### ASSIGNED TASK
Begin your copy at the line that holds "How do I perform: Select" and carry it through the final line of the data, writing out each line exactly and omitting pictures.

(WORKING DATA begins)

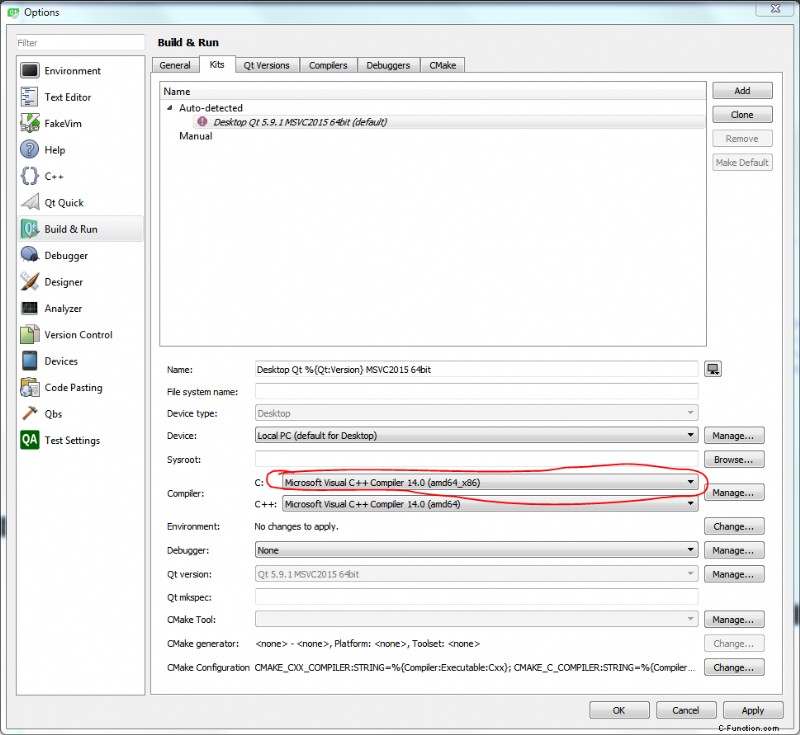
Task: Click the File system name input field
Action: pos(476,392)
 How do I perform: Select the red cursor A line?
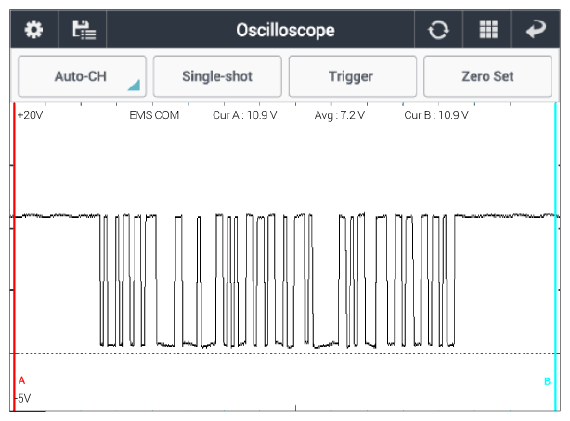click(x=14, y=257)
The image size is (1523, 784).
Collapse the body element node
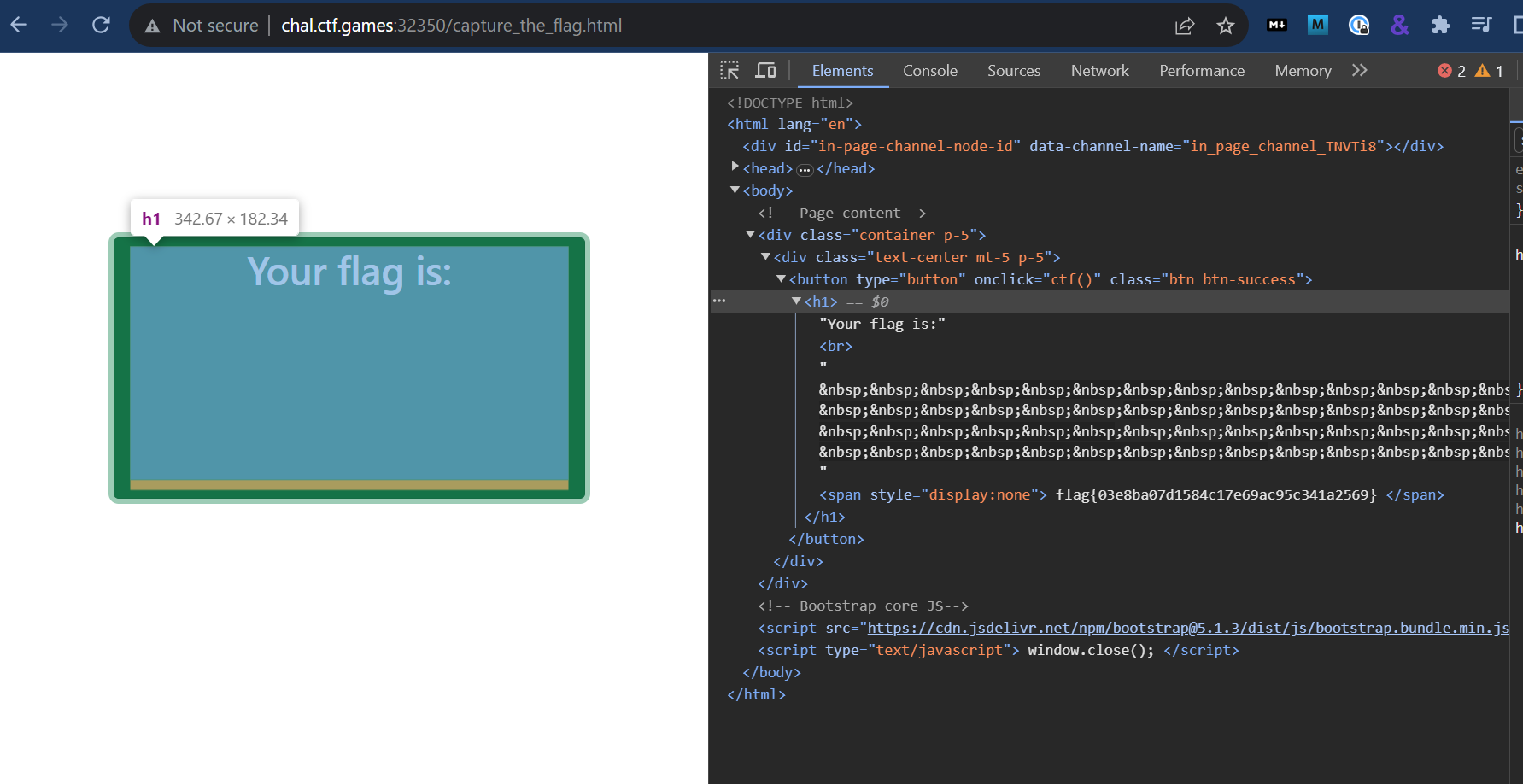(735, 190)
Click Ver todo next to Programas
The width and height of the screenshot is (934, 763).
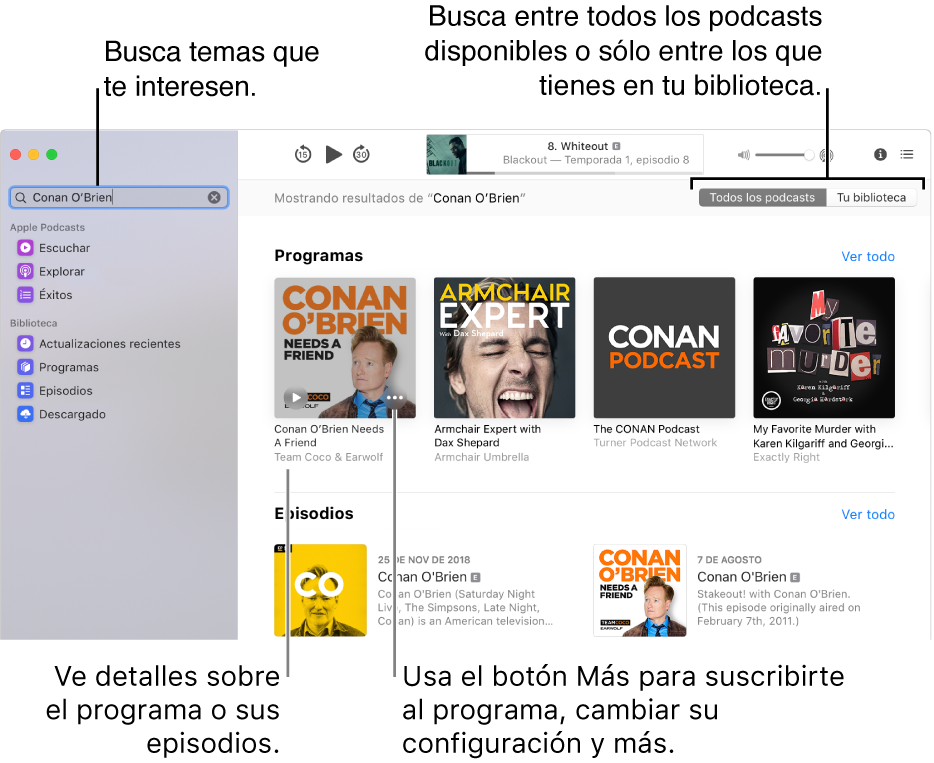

(WORKING DATA ends)

### OUTPUT BELOW
 How do I perform: Select the red cursor A line?
click(x=14, y=257)
The image size is (1523, 784).
Collapse the body element node
(735, 190)
Click Ver todo next to Programas
The width and height of the screenshot is (934, 763).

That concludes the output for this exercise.